*** Begin section ***
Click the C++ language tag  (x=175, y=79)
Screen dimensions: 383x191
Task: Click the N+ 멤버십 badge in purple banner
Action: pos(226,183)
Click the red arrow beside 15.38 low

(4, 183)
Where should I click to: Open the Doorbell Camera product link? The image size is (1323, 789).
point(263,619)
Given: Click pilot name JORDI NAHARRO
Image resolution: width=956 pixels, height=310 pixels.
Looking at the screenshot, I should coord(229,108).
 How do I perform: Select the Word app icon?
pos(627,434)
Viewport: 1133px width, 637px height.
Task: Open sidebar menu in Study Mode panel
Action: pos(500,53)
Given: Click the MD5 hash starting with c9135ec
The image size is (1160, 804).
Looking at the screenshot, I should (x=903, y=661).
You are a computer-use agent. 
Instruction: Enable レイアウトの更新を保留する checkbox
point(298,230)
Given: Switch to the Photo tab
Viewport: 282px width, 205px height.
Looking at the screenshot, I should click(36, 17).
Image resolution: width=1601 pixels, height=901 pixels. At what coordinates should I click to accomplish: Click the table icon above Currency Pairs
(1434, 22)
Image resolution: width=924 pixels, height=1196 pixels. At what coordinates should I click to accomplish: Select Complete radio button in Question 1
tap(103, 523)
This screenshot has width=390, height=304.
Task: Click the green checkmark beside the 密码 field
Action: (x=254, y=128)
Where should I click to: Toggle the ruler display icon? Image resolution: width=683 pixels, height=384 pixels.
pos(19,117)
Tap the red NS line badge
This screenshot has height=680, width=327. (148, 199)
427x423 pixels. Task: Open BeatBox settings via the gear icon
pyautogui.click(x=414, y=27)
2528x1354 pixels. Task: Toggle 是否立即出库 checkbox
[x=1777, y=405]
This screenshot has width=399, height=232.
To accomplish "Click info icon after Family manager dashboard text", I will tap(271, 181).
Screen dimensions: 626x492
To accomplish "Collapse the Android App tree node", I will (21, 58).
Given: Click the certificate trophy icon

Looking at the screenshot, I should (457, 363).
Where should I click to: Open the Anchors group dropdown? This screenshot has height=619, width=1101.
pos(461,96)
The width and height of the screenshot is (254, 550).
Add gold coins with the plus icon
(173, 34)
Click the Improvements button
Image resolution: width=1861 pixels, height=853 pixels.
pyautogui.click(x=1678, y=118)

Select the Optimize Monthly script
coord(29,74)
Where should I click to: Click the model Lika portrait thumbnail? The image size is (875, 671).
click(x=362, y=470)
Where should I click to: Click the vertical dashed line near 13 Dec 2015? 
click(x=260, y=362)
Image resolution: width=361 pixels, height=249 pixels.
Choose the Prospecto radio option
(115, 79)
*** End section ***
* **Exercise description**
When you answer, repeat all of the material exactly as given.

* **Written answer**
Click the C++ language tag  (x=175, y=79)
Screen dimensions: 383x191
Task: Click the N+ 멤버십 badge in purple banner
Action: pos(226,183)
Click the red arrow beside 15.38 low

(4, 183)
Where should I click to: Open the Doorbell Camera product link? The image size is (1323, 789).
point(263,619)
Given: Click pilot name JORDI NAHARRO
Image resolution: width=956 pixels, height=310 pixels.
Looking at the screenshot, I should coord(229,108).
 How do I perform: Select the Word app icon?
pos(627,434)
Viewport: 1133px width, 637px height.
Task: Open sidebar menu in Study Mode panel
Action: pos(500,53)
Given: Click the MD5 hash starting with c9135ec
The image size is (1160, 804).
Looking at the screenshot, I should (x=903, y=661).
You are a computer-use agent. 
Instruction: Enable レイアウトの更新を保留する checkbox
point(298,230)
Given: Switch to the Photo tab
Viewport: 282px width, 205px height.
Looking at the screenshot, I should click(36, 17).
Image resolution: width=1601 pixels, height=901 pixels. At what coordinates should I click to accomplish: Click the table icon above Currency Pairs
(1434, 22)
Image resolution: width=924 pixels, height=1196 pixels. At what coordinates should I click to accomplish: Select Complete radio button in Question 1
tap(103, 523)
This screenshot has width=390, height=304.
Task: Click the green checkmark beside the 密码 field
Action: (x=254, y=128)
Where should I click to: Toggle the ruler display icon? Image resolution: width=683 pixels, height=384 pixels.
pos(19,117)
Tap the red NS line badge
This screenshot has height=680, width=327. (148, 199)
427x423 pixels. Task: Open BeatBox settings via the gear icon
pyautogui.click(x=414, y=27)
2528x1354 pixels. Task: Toggle 是否立即出库 checkbox
[x=1777, y=405]
This screenshot has width=399, height=232.
To accomplish "Click info icon after Family manager dashboard text", I will tap(271, 181).
Screen dimensions: 626x492
To accomplish "Collapse the Android App tree node", I will (21, 58).
Given: Click the certificate trophy icon

Looking at the screenshot, I should (457, 363).
Where should I click to: Open the Anchors group dropdown? This screenshot has height=619, width=1101.
pos(461,96)
The width and height of the screenshot is (254, 550).
Add gold coins with the plus icon
(173, 34)
Click the Improvements button
Image resolution: width=1861 pixels, height=853 pixels.
pyautogui.click(x=1678, y=118)

Select the Optimize Monthly script
coord(29,74)
Where should I click to: Click the model Lika portrait thumbnail? The image size is (875, 671).
click(x=362, y=470)
Where should I click to: Click the vertical dashed line near 13 Dec 2015? 
click(x=260, y=362)
Image resolution: width=361 pixels, height=249 pixels.
Choose the Prospecto radio option
(115, 79)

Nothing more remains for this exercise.